** start Text block **

January 01, 2008
Happy New Year, and let's look at the endgame of Iowa polling.
There have been seeming sharply contradictory polls since Christmas. Within the week ARG has had Romney up 9 over Huckabee while Research 2000 had Huckabee up 7 over Romney. We've also seen Clinton up 7 over Obama in ARG and Obama leading Clinton by 7 in the Des Moines Register/Selzer poll. And none of this looks to be because of very strong late trends. Depending on when you start and how hard you squint you can see some modest trends or no trends at all in the polling since mid-December. Our trend estimators, both standard blue and sensitive red, see small trends over each day, but the noise of the individual polls around these trends is large. (These trend estimates are based on ALL the Iowa data, not just the polls shown in the plots. They are the same estimators you see at Pollster.com and here.)
The current trend estimator puts the Republican order at Huckabee 31.2%, Romney 26.8% and McCain 11.9%. For the Democrats the trend estimates are Clinton 29.5%, Obama 26.6% and Edwards 25.2%.
The variability in the polls means that there is lots of room for cherry picking the poll you like. Since the Des Moines Register/Selzer & Co. poll came out last night, the Edwards and Clinton campaigns have found fatal flaws in what was (before Monday night) the most respected poll in Iowa. No surprise there.

** end Text block **
** start Material provided **

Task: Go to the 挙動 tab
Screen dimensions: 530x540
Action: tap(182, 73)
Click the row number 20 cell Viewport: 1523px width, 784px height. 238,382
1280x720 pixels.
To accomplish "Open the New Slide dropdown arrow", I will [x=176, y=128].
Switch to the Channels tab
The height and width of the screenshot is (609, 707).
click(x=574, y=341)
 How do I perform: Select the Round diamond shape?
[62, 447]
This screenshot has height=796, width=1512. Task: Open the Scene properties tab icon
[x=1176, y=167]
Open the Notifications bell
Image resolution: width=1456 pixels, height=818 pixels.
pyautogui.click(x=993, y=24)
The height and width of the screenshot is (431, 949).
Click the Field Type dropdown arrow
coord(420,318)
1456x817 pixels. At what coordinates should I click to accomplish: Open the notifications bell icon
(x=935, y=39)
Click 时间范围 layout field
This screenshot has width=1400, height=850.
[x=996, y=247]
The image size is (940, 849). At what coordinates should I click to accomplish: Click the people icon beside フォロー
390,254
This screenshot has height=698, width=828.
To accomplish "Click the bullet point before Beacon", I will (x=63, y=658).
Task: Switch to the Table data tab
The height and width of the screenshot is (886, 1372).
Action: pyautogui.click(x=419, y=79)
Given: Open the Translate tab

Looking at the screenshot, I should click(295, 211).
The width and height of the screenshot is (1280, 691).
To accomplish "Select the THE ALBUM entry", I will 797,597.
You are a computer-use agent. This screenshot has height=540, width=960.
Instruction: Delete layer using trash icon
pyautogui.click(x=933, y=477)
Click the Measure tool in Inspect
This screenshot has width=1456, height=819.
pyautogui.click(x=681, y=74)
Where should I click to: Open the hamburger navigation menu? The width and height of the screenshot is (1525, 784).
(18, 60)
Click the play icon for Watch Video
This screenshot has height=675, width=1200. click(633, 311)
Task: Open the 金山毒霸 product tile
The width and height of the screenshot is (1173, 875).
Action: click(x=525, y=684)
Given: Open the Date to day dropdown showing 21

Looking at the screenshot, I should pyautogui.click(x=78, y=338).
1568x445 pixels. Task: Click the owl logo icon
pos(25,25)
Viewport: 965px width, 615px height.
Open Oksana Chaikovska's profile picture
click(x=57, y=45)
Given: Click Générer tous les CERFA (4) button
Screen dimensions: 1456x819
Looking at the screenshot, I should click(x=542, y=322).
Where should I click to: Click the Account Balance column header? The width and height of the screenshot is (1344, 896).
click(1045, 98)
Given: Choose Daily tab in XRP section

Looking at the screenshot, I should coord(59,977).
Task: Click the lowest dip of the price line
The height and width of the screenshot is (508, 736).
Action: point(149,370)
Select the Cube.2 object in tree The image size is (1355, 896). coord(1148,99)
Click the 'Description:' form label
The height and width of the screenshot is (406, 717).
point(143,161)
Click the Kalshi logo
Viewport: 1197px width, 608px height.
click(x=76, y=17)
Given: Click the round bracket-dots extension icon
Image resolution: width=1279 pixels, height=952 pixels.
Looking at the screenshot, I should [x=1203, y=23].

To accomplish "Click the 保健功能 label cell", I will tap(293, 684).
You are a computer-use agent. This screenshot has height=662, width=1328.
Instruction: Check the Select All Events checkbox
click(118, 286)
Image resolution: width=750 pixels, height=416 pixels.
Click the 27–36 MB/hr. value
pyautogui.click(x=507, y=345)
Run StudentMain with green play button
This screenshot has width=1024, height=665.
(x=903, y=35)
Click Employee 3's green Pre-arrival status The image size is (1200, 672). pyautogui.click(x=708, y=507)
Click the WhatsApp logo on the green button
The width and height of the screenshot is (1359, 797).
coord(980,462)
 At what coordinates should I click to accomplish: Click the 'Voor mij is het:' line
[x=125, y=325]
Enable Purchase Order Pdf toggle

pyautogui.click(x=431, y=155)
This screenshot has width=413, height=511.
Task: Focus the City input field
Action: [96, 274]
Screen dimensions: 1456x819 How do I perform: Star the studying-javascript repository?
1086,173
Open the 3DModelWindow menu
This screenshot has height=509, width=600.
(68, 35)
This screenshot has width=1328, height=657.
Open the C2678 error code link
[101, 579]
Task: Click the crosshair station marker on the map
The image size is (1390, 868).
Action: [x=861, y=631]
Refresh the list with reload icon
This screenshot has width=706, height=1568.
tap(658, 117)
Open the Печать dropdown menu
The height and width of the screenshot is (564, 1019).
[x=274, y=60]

** end Material provided **

• [What to work on]
a – Rewrite the Iowa polling text from "The current trend" up to and including "and Edwards 25.2%.", putting "Giuliani" in place of "McCain".
b – In the Iowa polling text, which poll showed Obama leading Clinton by 7?
The entries have no connection to the Iowa polling text.

• [Full answers]
a –
The current trend estimator puts the Republican order at Huckabee 31.2%, Romney 26.8% and Giuliani 11.9%. For the Democrats the trend estimates are Clinton 29.5%, Obama 26.6% and Edwards 25.2%.

b – The Des Moines Register/Selzer poll.